Reading text >>
Structurally Flexible and Amphiphilic Poly(Amidoamine) Dendrimers as Nonviral Vectors for siRNA Delivery
Among all the dendrimers, poly(amidoamine) dendrimers, also called PAMAM dendrimers, are the most extensively explored for siRNA delivery. PAMAM dendrimers bear primary amine terminals on the dendrimer surface, which are positively charged under physiological condition and ready to interact and condense with the negatively charged siRNA molecules through electrostatic interaction. These dendrimers also harbor tertiary amines in the interior, which are beneficial for the intracellular release of siRNA via the “proton sponge” effect.8,9 The released siRNA molecules will then eventually join the RNAi machinery to activate the gene silencing process. The first study on PAMAM dendrimers for siRNA delivery was reported in 2005 by Juliano and co-workers using commercially available ethylenediamine (EDA)-core PAMAM
dendrimer.10 Nevertheless, the employed PAMAM dendrimer and its related conjugates were not effective for functional siRNA delivery. In 2006, we reported the first successful dendrimerbased siRNA delivery11 using structurally flexible PAMAM dendrimers.12,13 These flexible dendrimers have a triethanolamine (TEA) core (Fig. 7.2) and are excellent vectors for the delivery of various RNAi molecules in vitro and in vivo.14,15 Recently, we have further explored amphiphilic dendrimers16-18 for siRNA delivery. Some of these amphiphilic dendrimers outperform the commercially available siRNA delivery agents and promote functional siRNA delivery in various cells including human primary and stem cells as well as in animal models. In this chapter, we will mainly focus on the structurally flexible and amphiphilic PAMAM dendrimers developed in our group and their siRNA delivery feature and potency.

Dataset records >>

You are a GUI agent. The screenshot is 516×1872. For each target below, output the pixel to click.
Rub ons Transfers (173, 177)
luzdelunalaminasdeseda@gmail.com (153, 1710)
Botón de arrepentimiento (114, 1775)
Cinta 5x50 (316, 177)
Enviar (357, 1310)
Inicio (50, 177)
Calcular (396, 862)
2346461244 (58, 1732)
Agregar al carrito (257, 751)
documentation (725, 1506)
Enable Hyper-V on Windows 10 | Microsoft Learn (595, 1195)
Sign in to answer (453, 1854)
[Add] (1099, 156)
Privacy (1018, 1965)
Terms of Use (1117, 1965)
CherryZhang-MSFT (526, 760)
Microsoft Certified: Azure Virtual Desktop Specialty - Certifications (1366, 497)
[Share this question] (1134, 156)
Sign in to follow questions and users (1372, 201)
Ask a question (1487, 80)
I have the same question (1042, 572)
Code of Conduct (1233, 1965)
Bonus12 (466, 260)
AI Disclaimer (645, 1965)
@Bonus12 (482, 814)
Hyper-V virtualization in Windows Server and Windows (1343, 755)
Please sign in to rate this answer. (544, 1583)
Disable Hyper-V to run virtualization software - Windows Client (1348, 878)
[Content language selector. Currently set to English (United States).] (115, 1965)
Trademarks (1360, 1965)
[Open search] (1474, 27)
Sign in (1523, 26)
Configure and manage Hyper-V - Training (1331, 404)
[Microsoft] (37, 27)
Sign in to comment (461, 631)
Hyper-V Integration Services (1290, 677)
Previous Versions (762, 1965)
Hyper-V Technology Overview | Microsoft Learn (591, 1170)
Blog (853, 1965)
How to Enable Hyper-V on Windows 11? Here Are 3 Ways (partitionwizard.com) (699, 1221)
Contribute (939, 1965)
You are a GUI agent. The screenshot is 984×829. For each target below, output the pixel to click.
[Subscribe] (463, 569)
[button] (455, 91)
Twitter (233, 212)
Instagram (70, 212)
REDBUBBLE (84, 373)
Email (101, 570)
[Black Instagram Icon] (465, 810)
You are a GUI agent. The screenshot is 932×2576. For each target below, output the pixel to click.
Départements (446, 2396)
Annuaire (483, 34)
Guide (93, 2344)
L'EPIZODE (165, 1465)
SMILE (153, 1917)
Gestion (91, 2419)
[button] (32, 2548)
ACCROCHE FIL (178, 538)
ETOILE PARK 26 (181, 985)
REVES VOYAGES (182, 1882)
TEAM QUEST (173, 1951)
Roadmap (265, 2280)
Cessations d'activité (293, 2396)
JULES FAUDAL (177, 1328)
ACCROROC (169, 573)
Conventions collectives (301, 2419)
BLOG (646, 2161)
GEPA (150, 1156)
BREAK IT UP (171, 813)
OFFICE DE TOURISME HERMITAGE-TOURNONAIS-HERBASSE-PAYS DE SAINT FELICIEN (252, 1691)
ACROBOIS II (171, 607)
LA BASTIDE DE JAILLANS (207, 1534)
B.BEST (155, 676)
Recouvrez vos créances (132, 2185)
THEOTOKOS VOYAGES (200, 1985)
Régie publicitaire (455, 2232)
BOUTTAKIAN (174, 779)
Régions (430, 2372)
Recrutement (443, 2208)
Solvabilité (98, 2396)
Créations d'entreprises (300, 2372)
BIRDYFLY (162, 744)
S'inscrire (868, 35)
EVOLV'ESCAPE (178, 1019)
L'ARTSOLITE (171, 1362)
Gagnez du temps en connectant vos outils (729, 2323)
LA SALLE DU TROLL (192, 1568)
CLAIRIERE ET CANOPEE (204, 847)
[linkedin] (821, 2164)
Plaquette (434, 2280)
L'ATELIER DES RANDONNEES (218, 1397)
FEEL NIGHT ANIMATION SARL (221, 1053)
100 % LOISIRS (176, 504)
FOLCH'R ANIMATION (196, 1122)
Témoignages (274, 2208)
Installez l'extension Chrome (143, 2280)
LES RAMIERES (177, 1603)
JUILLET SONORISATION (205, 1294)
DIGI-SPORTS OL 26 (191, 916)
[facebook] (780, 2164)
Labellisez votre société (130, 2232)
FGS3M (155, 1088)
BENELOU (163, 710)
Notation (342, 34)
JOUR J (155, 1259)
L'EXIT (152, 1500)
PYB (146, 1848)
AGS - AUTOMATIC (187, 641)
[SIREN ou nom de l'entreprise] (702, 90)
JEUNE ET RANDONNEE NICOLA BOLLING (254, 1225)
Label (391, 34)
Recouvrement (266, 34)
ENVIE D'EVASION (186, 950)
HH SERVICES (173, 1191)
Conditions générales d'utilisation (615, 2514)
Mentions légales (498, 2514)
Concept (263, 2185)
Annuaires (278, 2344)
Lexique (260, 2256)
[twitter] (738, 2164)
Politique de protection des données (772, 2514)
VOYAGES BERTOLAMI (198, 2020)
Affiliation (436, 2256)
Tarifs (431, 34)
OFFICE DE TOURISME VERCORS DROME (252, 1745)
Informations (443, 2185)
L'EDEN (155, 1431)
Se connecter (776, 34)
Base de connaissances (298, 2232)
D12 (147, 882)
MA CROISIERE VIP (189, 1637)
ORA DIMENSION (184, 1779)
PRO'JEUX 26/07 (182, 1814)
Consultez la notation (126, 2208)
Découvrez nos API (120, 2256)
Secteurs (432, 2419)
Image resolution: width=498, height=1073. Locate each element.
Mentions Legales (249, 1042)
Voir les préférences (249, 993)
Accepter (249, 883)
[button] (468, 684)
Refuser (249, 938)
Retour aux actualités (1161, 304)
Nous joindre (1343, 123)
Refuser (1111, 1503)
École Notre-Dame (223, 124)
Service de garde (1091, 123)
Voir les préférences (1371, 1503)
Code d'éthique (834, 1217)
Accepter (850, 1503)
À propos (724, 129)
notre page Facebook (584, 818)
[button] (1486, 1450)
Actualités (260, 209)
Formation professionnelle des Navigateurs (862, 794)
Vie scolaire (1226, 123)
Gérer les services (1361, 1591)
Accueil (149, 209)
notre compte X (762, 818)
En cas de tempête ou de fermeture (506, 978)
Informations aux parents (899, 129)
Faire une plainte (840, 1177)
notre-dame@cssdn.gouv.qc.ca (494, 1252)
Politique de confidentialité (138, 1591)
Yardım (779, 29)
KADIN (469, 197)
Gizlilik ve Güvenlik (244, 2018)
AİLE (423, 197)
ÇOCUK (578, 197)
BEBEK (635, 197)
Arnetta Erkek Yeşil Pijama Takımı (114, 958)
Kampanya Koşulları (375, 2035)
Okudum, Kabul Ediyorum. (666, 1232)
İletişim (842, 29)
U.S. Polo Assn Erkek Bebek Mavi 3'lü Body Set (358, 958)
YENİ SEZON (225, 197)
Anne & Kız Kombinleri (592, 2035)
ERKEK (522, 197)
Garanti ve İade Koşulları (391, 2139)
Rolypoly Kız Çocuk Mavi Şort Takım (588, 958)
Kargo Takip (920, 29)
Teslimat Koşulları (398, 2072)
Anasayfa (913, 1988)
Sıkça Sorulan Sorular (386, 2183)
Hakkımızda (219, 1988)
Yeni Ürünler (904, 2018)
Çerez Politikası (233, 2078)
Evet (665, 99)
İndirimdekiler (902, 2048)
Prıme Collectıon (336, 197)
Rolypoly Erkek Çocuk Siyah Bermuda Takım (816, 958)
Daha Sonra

Your tasks >>
1/ Decide whether each statement below agrees with the PAMAM dendrimer text. For each, answer yes or no and quote the words of the text that decide it.
(a) The first study on PAMAM dendrimers for siRNA delivery was reported in 2006.
(b) The structurally flexible PAMAM dendrimers have a triethanolamine core.
(c) The primary amine terminals on the dendrimer surface are negatively charged under physiological condition.
2/ According to the PAMAM dendrimer text, what kind of PAMAM dendrimer did the first study on siRNA delivery use?
3/ Using the PAMAM dendrimer text, explain why the primary amine terminals on the dendrimer surface can condense siRNA.

Solutions below >>
1/
(a) No: "The first study on PAMAM dendrimers for siRNA delivery was reported in 2005 by Juliano and co-workers"
(b) Yes: "These flexible dendrimers have a triethanolamine (TEA) core"
(c) No: "which are positively charged under physiological condition"

2/ It used a commercially available ethylenediamine (EDA)-core PAMAM dendrimer.

3/ The primary amine terminals are positively charged under physiological condition, and siRNA molecules are negatively charged. This lets the two interact and condense through electrostatic interaction.